- Given exercise:
Reproduce the following data verbatim, line for line, from beginning to end.

═══ Exercise materials

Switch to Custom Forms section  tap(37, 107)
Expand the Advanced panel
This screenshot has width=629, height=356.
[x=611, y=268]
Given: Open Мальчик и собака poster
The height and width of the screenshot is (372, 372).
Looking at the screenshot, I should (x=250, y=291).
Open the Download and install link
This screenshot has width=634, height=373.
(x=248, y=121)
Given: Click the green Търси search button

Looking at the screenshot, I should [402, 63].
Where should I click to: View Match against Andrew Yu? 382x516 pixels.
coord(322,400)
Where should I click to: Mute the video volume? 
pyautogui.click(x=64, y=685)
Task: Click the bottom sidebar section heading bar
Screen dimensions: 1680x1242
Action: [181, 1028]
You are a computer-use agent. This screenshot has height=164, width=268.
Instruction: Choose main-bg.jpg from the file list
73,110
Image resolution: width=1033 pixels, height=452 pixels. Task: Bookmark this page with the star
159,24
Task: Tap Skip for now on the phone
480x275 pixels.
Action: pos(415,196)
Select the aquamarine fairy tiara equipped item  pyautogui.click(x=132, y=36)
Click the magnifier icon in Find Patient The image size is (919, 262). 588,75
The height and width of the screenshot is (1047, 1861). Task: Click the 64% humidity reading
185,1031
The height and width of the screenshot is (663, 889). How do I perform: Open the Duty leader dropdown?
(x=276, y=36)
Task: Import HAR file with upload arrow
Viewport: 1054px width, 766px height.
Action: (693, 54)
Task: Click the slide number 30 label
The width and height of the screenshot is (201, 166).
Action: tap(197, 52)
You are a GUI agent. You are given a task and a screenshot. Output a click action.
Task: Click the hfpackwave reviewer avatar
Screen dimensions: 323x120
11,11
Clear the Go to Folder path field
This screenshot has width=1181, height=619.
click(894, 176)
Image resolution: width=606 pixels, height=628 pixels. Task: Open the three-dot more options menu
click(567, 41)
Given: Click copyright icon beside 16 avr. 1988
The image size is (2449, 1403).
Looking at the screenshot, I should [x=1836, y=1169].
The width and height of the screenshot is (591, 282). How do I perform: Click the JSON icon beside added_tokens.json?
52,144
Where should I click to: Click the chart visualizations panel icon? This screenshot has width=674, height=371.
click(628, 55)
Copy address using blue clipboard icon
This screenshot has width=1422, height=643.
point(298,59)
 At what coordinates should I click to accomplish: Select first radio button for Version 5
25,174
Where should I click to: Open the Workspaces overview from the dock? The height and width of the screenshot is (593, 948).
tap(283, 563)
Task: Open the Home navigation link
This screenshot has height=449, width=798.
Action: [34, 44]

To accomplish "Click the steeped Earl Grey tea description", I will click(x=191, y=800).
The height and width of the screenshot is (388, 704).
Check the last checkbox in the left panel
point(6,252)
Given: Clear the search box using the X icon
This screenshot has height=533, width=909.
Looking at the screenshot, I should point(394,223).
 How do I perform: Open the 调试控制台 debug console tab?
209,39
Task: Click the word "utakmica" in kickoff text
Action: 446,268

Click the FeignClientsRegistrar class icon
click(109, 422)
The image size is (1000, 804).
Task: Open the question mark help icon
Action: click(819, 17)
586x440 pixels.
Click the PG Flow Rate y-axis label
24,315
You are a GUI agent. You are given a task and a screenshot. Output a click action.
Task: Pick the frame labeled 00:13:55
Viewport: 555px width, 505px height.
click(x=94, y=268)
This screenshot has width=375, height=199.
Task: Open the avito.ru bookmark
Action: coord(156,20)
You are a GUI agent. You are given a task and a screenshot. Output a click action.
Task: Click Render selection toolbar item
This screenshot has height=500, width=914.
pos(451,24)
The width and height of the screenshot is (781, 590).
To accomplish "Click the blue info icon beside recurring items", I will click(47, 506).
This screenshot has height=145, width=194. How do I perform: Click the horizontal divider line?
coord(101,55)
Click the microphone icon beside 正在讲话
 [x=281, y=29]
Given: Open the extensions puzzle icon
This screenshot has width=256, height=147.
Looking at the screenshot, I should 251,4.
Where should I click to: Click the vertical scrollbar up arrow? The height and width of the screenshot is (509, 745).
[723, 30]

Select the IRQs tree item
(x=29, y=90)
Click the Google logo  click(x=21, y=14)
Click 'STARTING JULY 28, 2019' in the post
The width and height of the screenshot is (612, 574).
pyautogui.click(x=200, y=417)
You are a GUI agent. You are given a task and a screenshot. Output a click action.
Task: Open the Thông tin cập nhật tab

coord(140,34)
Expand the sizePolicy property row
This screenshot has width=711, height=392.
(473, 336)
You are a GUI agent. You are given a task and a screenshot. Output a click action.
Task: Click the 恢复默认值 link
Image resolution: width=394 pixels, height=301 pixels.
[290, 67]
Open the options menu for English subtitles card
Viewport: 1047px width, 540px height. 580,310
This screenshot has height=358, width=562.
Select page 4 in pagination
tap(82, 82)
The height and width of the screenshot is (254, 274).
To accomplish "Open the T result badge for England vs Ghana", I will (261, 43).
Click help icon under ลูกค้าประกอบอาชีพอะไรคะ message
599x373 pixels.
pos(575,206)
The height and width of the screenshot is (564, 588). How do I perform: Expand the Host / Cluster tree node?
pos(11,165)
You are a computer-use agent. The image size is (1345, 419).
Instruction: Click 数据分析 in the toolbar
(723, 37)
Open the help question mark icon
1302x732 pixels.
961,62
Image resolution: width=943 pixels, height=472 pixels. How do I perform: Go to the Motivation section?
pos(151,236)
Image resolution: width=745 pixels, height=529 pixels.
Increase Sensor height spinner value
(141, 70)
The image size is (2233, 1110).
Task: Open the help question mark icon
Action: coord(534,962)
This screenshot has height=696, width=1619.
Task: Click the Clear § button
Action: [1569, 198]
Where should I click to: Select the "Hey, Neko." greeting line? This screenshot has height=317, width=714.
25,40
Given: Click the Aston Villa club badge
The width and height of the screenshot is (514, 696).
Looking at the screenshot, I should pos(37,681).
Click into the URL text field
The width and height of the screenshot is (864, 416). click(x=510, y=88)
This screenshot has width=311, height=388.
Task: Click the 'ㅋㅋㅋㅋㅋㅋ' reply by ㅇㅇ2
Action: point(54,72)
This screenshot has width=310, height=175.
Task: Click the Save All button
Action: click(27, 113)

══════

- Response:
Switch to Custom Forms section  tap(37, 107)
Expand the Advanced panel
This screenshot has width=629, height=356.
[x=611, y=268]
Given: Open Мальчик и собака poster
The height and width of the screenshot is (372, 372).
Looking at the screenshot, I should (x=250, y=291).
Open the Download and install link
This screenshot has width=634, height=373.
(x=248, y=121)
Given: Click the green Търси search button

Looking at the screenshot, I should [402, 63].
Where should I click to: View Match against Andrew Yu? 382x516 pixels.
coord(322,400)
Where should I click to: Mute the video volume? 
pyautogui.click(x=64, y=685)
Task: Click the bottom sidebar section heading bar
Screen dimensions: 1680x1242
Action: [181, 1028]
You are a computer-use agent. This screenshot has height=164, width=268.
Instruction: Choose main-bg.jpg from the file list
73,110
Image resolution: width=1033 pixels, height=452 pixels. Task: Bookmark this page with the star
159,24
Task: Tap Skip for now on the phone
480x275 pixels.
Action: pos(415,196)
Select the aquamarine fairy tiara equipped item  pyautogui.click(x=132, y=36)
Click the magnifier icon in Find Patient The image size is (919, 262). 588,75
The height and width of the screenshot is (1047, 1861). Task: Click the 64% humidity reading
185,1031
The height and width of the screenshot is (663, 889). How do I perform: Open the Duty leader dropdown?
(x=276, y=36)
Task: Import HAR file with upload arrow
Viewport: 1054px width, 766px height.
Action: (693, 54)
Task: Click the slide number 30 label
The width and height of the screenshot is (201, 166).
Action: tap(197, 52)
You are a GUI agent. You are given a task and a screenshot. Output a click action.
Task: Click the hfpackwave reviewer avatar
Screen dimensions: 323x120
11,11
Clear the Go to Folder path field
This screenshot has width=1181, height=619.
click(894, 176)
Image resolution: width=606 pixels, height=628 pixels. Task: Open the three-dot more options menu
click(567, 41)
Given: Click copyright icon beside 16 avr. 1988
The image size is (2449, 1403).
Looking at the screenshot, I should [x=1836, y=1169].
The width and height of the screenshot is (591, 282). How do I perform: Click the JSON icon beside added_tokens.json?
52,144
Where should I click to: Click the chart visualizations panel icon? This screenshot has width=674, height=371.
click(628, 55)
Copy address using blue clipboard icon
This screenshot has width=1422, height=643.
point(298,59)
 At what coordinates should I click to accomplish: Select first radio button for Version 5
25,174
Where should I click to: Open the Workspaces overview from the dock? The height and width of the screenshot is (593, 948).
tap(283, 563)
Task: Open the Home navigation link
This screenshot has height=449, width=798.
Action: [34, 44]

To accomplish "Click the steeped Earl Grey tea description", I will click(x=191, y=800).
The height and width of the screenshot is (388, 704).
Check the last checkbox in the left panel
point(6,252)
Given: Clear the search box using the X icon
This screenshot has height=533, width=909.
Looking at the screenshot, I should point(394,223).
 How do I perform: Open the 调试控制台 debug console tab?
209,39
Task: Click the word "utakmica" in kickoff text
Action: 446,268

Click the FeignClientsRegistrar class icon
click(109, 422)
The image size is (1000, 804).
Task: Open the question mark help icon
Action: click(819, 17)
586x440 pixels.
Click the PG Flow Rate y-axis label
24,315
You are a GUI agent. You are given a task and a screenshot. Output a click action.
Task: Pick the frame labeled 00:13:55
Viewport: 555px width, 505px height.
click(x=94, y=268)
This screenshot has width=375, height=199.
Task: Open the avito.ru bookmark
Action: coord(156,20)
You are a GUI agent. You are given a task and a screenshot. Output a click action.
Task: Click Render selection toolbar item
This screenshot has height=500, width=914.
pos(451,24)
The width and height of the screenshot is (781, 590).
To accomplish "Click the blue info icon beside recurring items", I will click(47, 506).
This screenshot has height=145, width=194. How do I perform: Click the horizontal divider line?
coord(101,55)
Click the microphone icon beside 正在讲话
 [x=281, y=29]
Given: Open the extensions puzzle icon
This screenshot has width=256, height=147.
Looking at the screenshot, I should 251,4.
Where should I click to: Click the vertical scrollbar up arrow? The height and width of the screenshot is (509, 745).
[723, 30]

Select the IRQs tree item
(x=29, y=90)
Click the Google logo  click(x=21, y=14)
Click 'STARTING JULY 28, 2019' in the post
The width and height of the screenshot is (612, 574).
pyautogui.click(x=200, y=417)
You are a GUI agent. You are given a task and a screenshot. Output a click action.
Task: Open the Thông tin cập nhật tab

coord(140,34)
Expand the sizePolicy property row
This screenshot has width=711, height=392.
(473, 336)
You are a GUI agent. You are given a task and a screenshot. Output a click action.
Task: Click the 恢复默认值 link
Image resolution: width=394 pixels, height=301 pixels.
[290, 67]
Open the options menu for English subtitles card
Viewport: 1047px width, 540px height. 580,310
This screenshot has height=358, width=562.
Select page 4 in pagination
tap(82, 82)
The height and width of the screenshot is (254, 274).
To accomplish "Open the T result badge for England vs Ghana", I will (261, 43).
Click help icon under ลูกค้าประกอบอาชีพอะไรคะ message
599x373 pixels.
pos(575,206)
The height and width of the screenshot is (564, 588). How do I perform: Expand the Host / Cluster tree node?
pos(11,165)
You are a computer-use agent. The image size is (1345, 419).
Instruction: Click 数据分析 in the toolbar
(723, 37)
Open the help question mark icon
1302x732 pixels.
961,62
Image resolution: width=943 pixels, height=472 pixels. How do I perform: Go to the Motivation section?
pos(151,236)
Image resolution: width=745 pixels, height=529 pixels.
Increase Sensor height spinner value
(141, 70)
The image size is (2233, 1110).
Task: Open the help question mark icon
Action: coord(534,962)
This screenshot has height=696, width=1619.
Task: Click the Clear § button
Action: [1569, 198]
Where should I click to: Select the "Hey, Neko." greeting line? This screenshot has height=317, width=714.
25,40
Given: Click the Aston Villa club badge
The width and height of the screenshot is (514, 696).
Looking at the screenshot, I should pos(37,681).
Click into the URL text field
The width and height of the screenshot is (864, 416). click(x=510, y=88)
This screenshot has width=311, height=388.
Task: Click the 'ㅋㅋㅋㅋㅋㅋ' reply by ㅇㅇ2
Action: point(54,72)
This screenshot has width=310, height=175.
Task: Click the Save All button
Action: click(27, 113)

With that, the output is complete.